» TASK GOAL
Could you arrange the lines below as a numbered list, leaving out any blank lines?

---

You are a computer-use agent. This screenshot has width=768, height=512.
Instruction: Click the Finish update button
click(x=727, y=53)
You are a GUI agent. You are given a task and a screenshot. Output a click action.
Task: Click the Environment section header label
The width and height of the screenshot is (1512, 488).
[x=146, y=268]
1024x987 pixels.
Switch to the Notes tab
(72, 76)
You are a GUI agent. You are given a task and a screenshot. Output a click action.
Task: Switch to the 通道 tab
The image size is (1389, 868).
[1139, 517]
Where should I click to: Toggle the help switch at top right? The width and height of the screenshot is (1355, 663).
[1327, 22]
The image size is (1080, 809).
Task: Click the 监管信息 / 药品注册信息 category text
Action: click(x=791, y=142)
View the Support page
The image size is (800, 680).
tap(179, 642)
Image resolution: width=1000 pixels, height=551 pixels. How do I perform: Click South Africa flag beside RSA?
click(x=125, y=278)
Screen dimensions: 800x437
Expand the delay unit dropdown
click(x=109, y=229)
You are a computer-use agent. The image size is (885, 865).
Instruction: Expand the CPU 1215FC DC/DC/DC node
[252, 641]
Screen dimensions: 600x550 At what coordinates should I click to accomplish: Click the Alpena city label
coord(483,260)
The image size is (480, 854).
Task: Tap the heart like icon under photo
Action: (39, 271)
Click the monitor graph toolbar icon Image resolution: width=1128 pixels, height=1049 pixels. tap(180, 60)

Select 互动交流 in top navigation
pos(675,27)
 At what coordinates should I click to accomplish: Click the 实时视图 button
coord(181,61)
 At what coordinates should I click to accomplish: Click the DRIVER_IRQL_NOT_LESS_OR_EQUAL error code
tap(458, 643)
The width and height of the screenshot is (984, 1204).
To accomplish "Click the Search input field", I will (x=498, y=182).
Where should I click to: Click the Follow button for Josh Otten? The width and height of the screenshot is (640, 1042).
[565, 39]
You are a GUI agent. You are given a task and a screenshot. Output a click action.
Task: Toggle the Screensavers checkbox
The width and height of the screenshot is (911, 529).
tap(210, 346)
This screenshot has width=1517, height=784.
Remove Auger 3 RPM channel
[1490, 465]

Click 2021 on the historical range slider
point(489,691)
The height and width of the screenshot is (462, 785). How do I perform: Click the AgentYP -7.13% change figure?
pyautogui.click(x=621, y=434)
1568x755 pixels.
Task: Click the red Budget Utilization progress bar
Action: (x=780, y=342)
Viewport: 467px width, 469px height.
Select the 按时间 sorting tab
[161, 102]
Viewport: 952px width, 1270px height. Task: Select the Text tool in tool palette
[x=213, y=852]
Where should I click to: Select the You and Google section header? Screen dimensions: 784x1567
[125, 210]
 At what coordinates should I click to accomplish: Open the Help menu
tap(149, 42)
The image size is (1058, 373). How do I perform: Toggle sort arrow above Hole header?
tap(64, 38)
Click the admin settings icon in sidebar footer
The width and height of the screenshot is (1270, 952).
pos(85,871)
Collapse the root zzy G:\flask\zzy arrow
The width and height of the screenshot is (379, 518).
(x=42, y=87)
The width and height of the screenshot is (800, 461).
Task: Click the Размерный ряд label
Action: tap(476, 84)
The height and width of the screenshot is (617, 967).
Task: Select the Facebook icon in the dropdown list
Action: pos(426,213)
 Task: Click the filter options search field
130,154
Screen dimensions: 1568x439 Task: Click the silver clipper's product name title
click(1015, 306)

---

» WRITTEN SOLUTION
1. You are a computer-use agent. This screenshot has width=768, height=512.
2. Instruction: Click the Finish update button
3. click(x=727, y=53)
4. You are a GUI agent. You are given a task and a screenshot. Output a click action.
5. Task: Click the Environment section header label
6. The width and height of the screenshot is (1512, 488).
7. [x=146, y=268]
8. 1024x987 pixels.
9. Switch to the Notes tab
10. (72, 76)
11. You are a GUI agent. You are given a task and a screenshot. Output a click action.
12. Task: Switch to the 通道 tab
13. The image size is (1389, 868).
14. [1139, 517]
15. Where should I click to: Toggle the help switch at top right? The width and height of the screenshot is (1355, 663).
16. [1327, 22]
17. The image size is (1080, 809).
18. Task: Click the 监管信息 / 药品注册信息 category text
19. Action: click(x=791, y=142)
20. View the Support page
21. The image size is (800, 680).
22. tap(179, 642)
23. Image resolution: width=1000 pixels, height=551 pixels. How do I perform: Click South Africa flag beside RSA?
24. click(x=125, y=278)
25. Screen dimensions: 800x437
26. Expand the delay unit dropdown
27. click(x=109, y=229)
28. You are a computer-use agent. The image size is (885, 865).
29. Instruction: Expand the CPU 1215FC DC/DC/DC node
30. [252, 641]
31. Screen dimensions: 600x550 At what coordinates should I click to accomplish: Click the Alpena city label
32. coord(483,260)
33. The image size is (480, 854).
34. Task: Tap the heart like icon under photo
35. Action: (39, 271)
36. Click the monitor graph toolbar icon Image resolution: width=1128 pixels, height=1049 pixels. tap(180, 60)
37. Select 互动交流 in top navigation
38. pos(675,27)
39.  At what coordinates should I click to accomplish: Click the 实时视图 button
40. coord(181,61)
41.  At what coordinates should I click to accomplish: Click the DRIVER_IRQL_NOT_LESS_OR_EQUAL error code
42. tap(458, 643)
43. The width and height of the screenshot is (984, 1204).
44. To accomplish "Click the Search input field", I will (x=498, y=182).
45. Where should I click to: Click the Follow button for Josh Otten? The width and height of the screenshot is (640, 1042).
46. [565, 39]
47. You are a GUI agent. You are given a task and a screenshot. Output a click action.
48. Task: Toggle the Screensavers checkbox
49. The width and height of the screenshot is (911, 529).
50. tap(210, 346)
51. This screenshot has width=1517, height=784.
52. Remove Auger 3 RPM channel
53. [1490, 465]
54. Click 2021 on the historical range slider
55. point(489,691)
56. The height and width of the screenshot is (462, 785). How do I perform: Click the AgentYP -7.13% change figure?
57. pyautogui.click(x=621, y=434)
58. 1568x755 pixels.
59. Task: Click the red Budget Utilization progress bar
60. Action: (x=780, y=342)
61. Viewport: 467px width, 469px height.
62. Select the 按时间 sorting tab
63. [161, 102]
64. Viewport: 952px width, 1270px height. Task: Select the Text tool in tool palette
65. [x=213, y=852]
66. Where should I click to: Select the You and Google section header? Screen dimensions: 784x1567
67. [125, 210]
68.  At what coordinates should I click to accomplish: Open the Help menu
69. tap(149, 42)
70. The image size is (1058, 373). How do I perform: Toggle sort arrow above Hole header?
71. tap(64, 38)
72. Click the admin settings icon in sidebar footer
73. The width and height of the screenshot is (1270, 952).
74. pos(85,871)
75. Collapse the root zzy G:\flask\zzy arrow
76. The width and height of the screenshot is (379, 518).
77. (x=42, y=87)
78. The width and height of the screenshot is (800, 461).
79. Task: Click the Размерный ряд label
80. Action: tap(476, 84)
81. The height and width of the screenshot is (617, 967).
82. Task: Select the Facebook icon in the dropdown list
83. Action: pos(426,213)
84.  Task: Click the filter options search field
85. 130,154
86. Screen dimensions: 1568x439 Task: Click the silver clipper's product name title
87. click(1015, 306)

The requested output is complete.